Niezalecane w formie izolowanej
Trwają badania - m.in. czy wtórne substancje roślinne w postaci kapsułek mogą wzbogacić dietę. Do tej pory dietetycy odradzali to (patrz wywiad). Takie preparaty z wyizolowanymi substancjami roślinnymi są rzadko testowane naukowo, a jeśli tak, to nie na ludziach lub tylko z kilkoma uczestnikami badania w stosunkowo krótkim czasie. Rzekome skutki nie zawsze można jednoznacznie przypisać substancji roślinnej. Suplementy diety zawierające fitochemikalia również mogą być szkodliwe dla zdrowia.
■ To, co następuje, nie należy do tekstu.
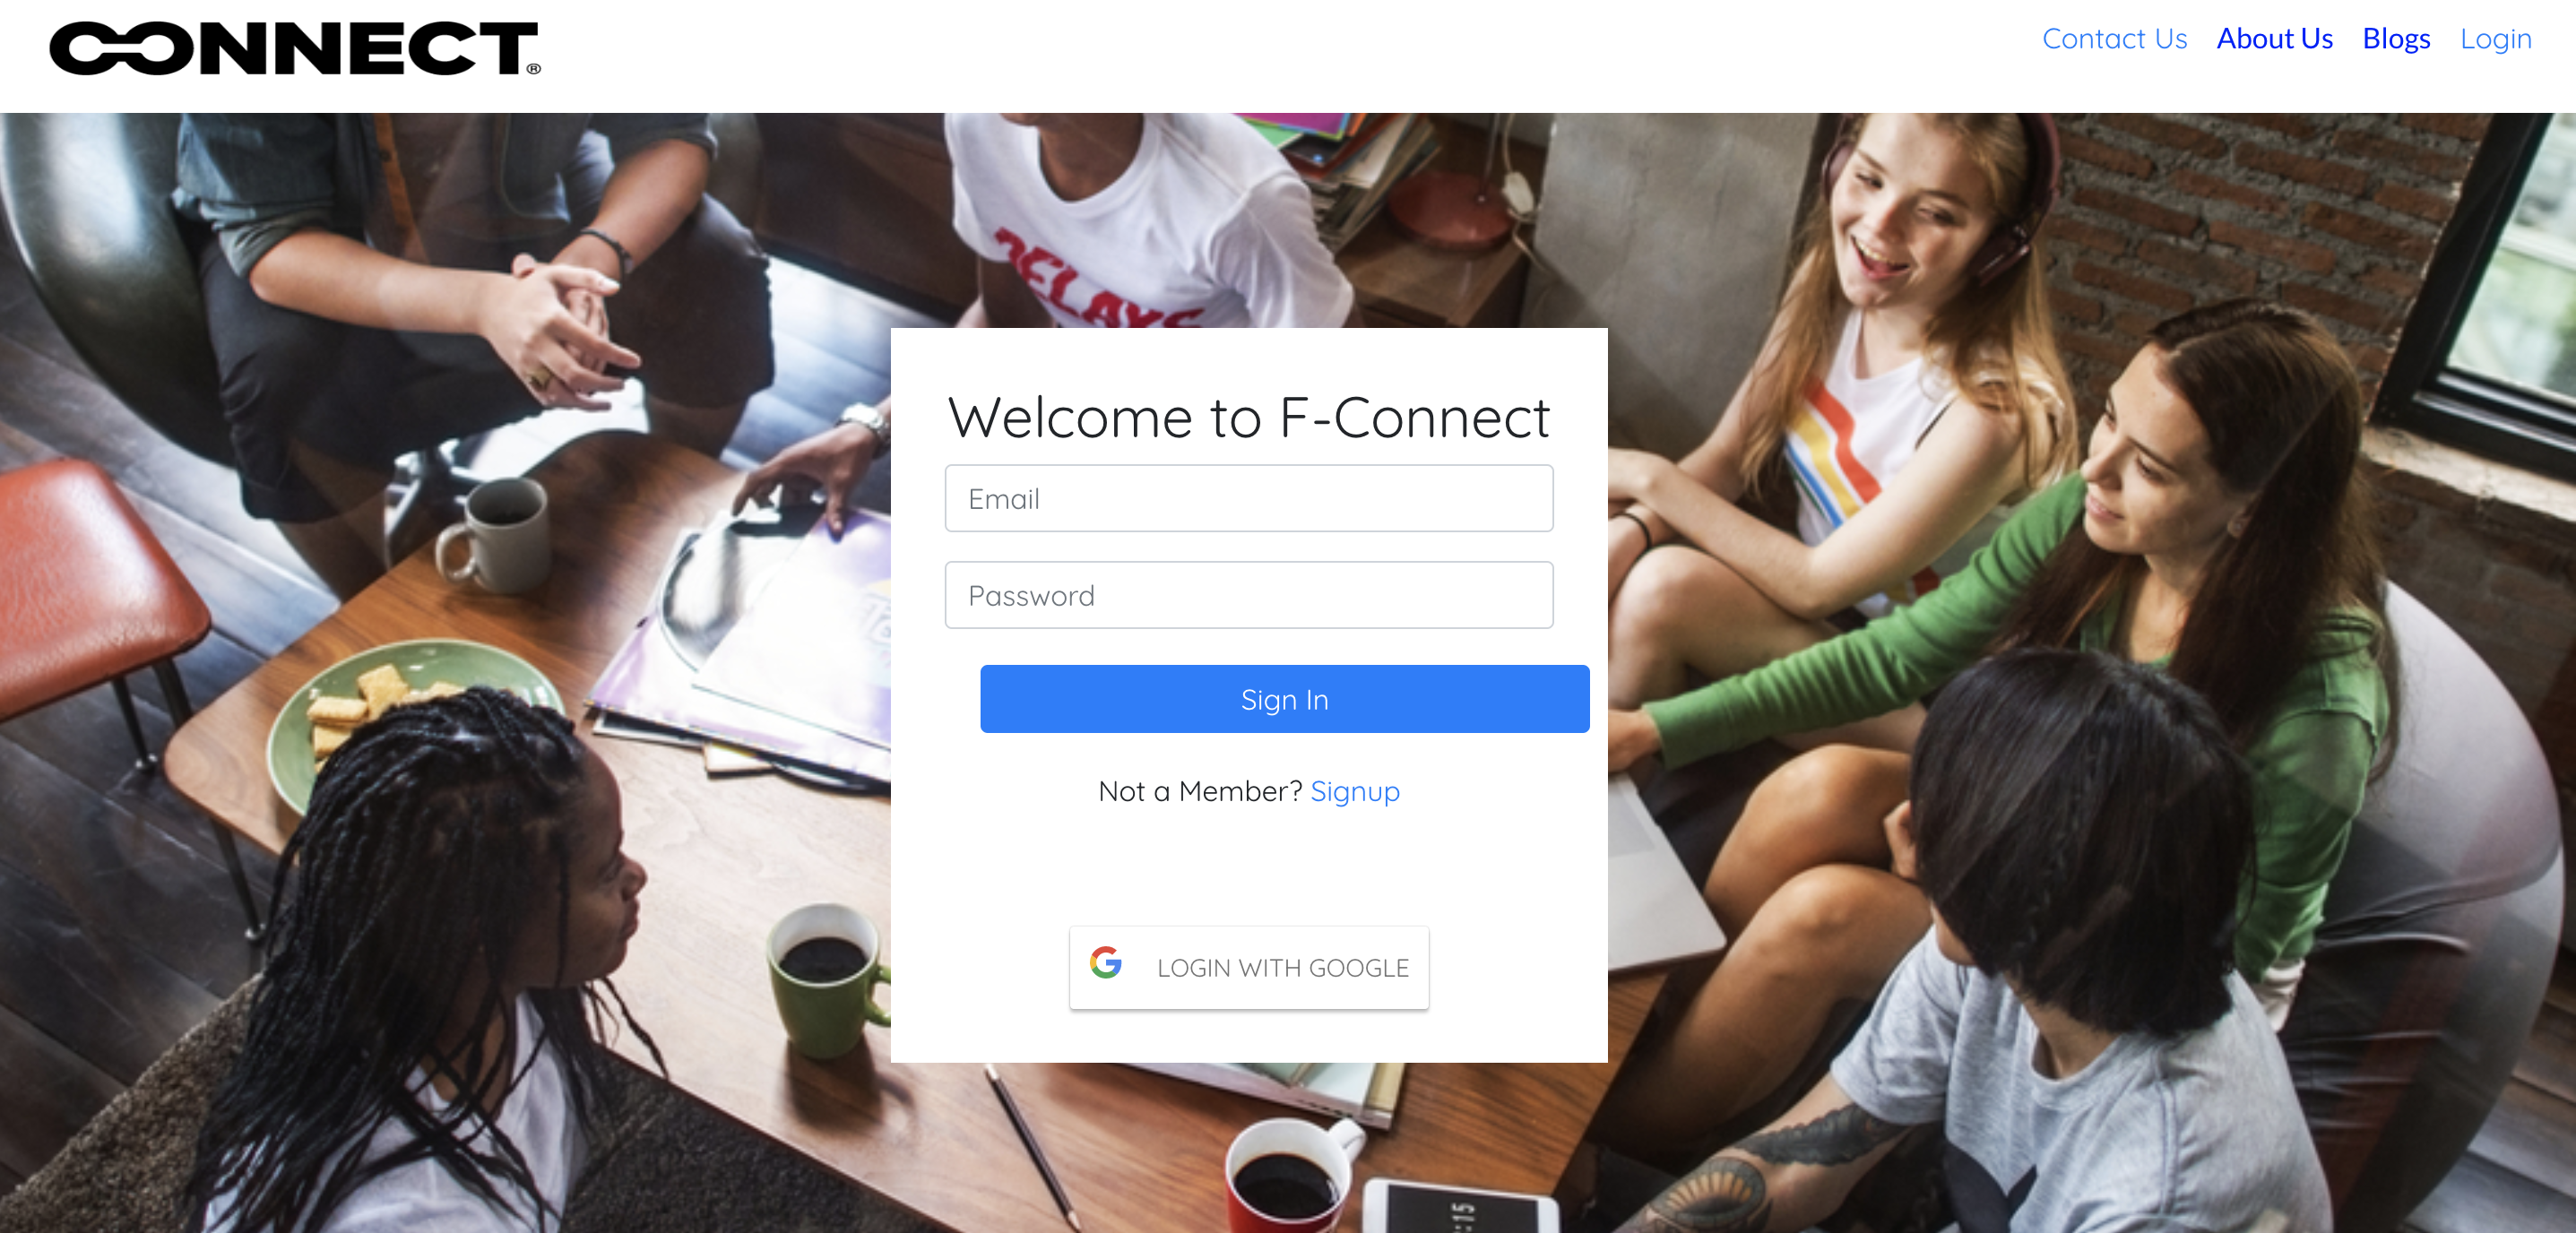Viewport: 2576px width, 1233px height.
Task: Click the Welcome to F-Connect heading
Action: coord(1249,417)
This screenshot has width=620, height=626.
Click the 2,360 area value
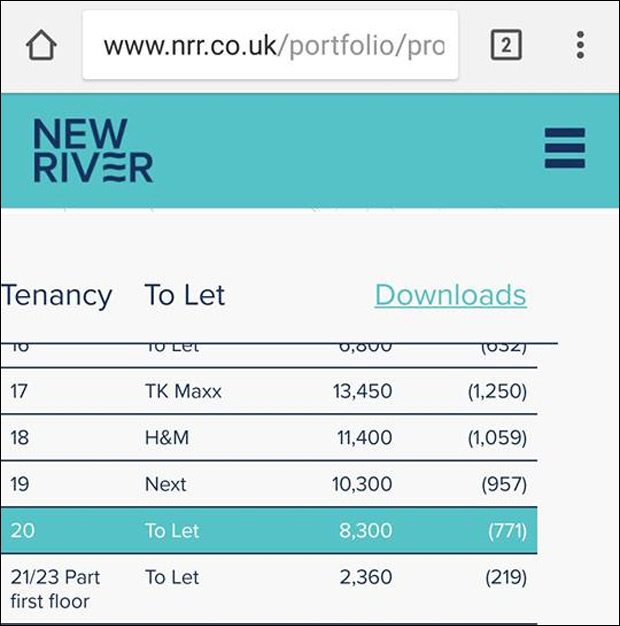(366, 577)
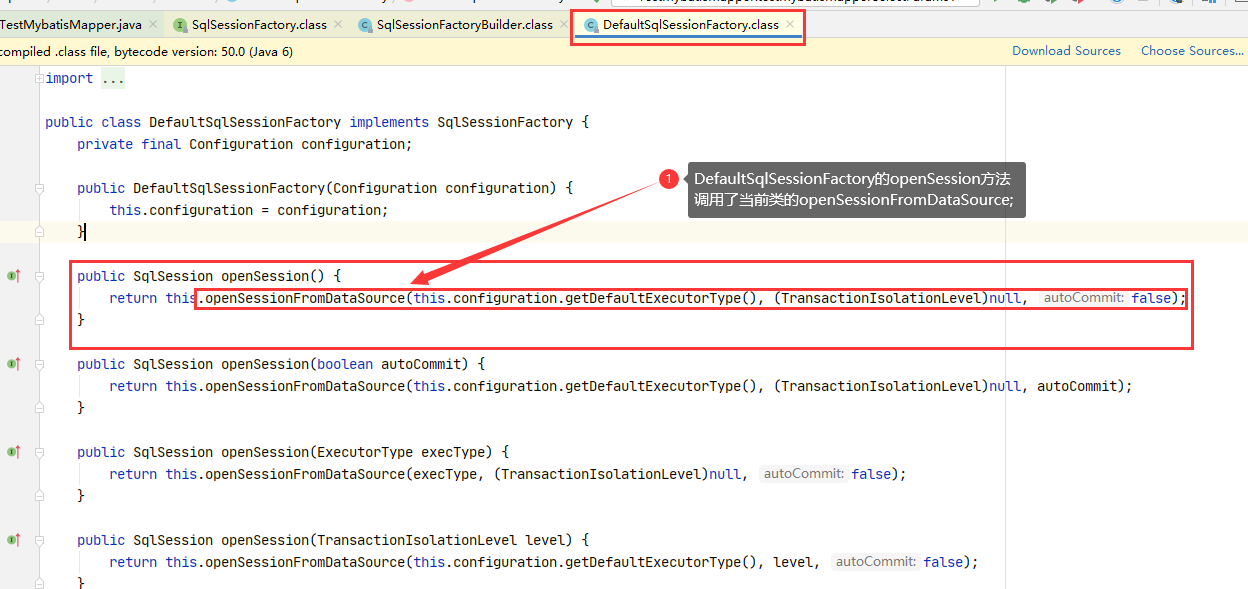Expand the folded import statements
The image size is (1248, 589).
click(39, 78)
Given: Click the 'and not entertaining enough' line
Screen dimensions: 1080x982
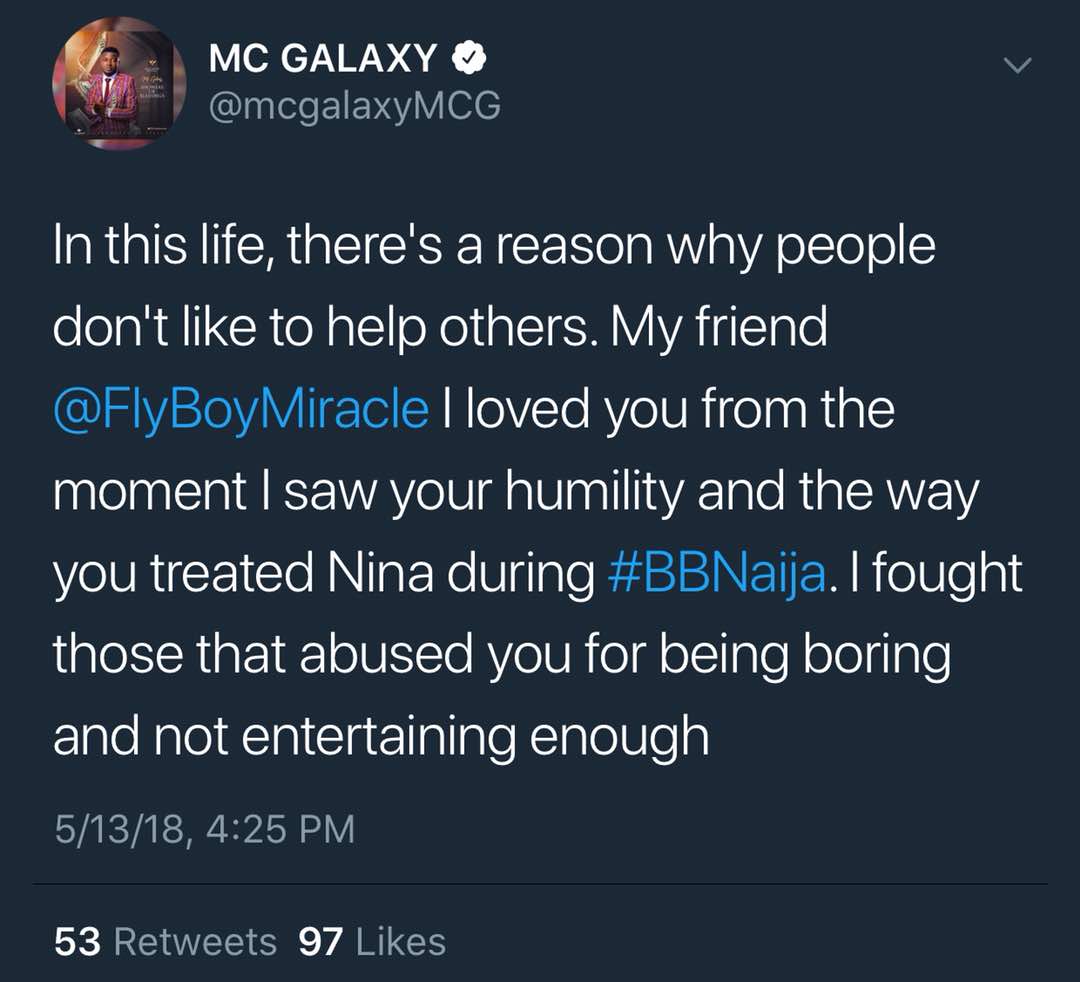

Federalny Instytut Oceny Ryzyka odradza stosowanie ekstraktów z soi i koniczyny czerwonej zawierających izoflawon przeciwko objawom menopauzy. Działanie substancji estrogenopodobnych nie zostało potwierdzone, a co gorsza podejrzewa się, że zwiększają ryzyko raka piersi.
Jedz więcej owoców i warzyw
Nie ma jeszcze zaleceń dotyczących spożycia poszczególnych biologicznie czynnych substancji roślinnych. Na razie jednak naukowcy zakładają, że mają one pozytywny wpływ na zdrowie w naturalnej strukturze pokarmów roślinnych. Tak więc ci, którzy jedzą różne owoce i warzywa, są pod opieką: pięć razy dziennie, surowe i podgrzewane, w tym orzechy, rośliny strączkowe i zioła.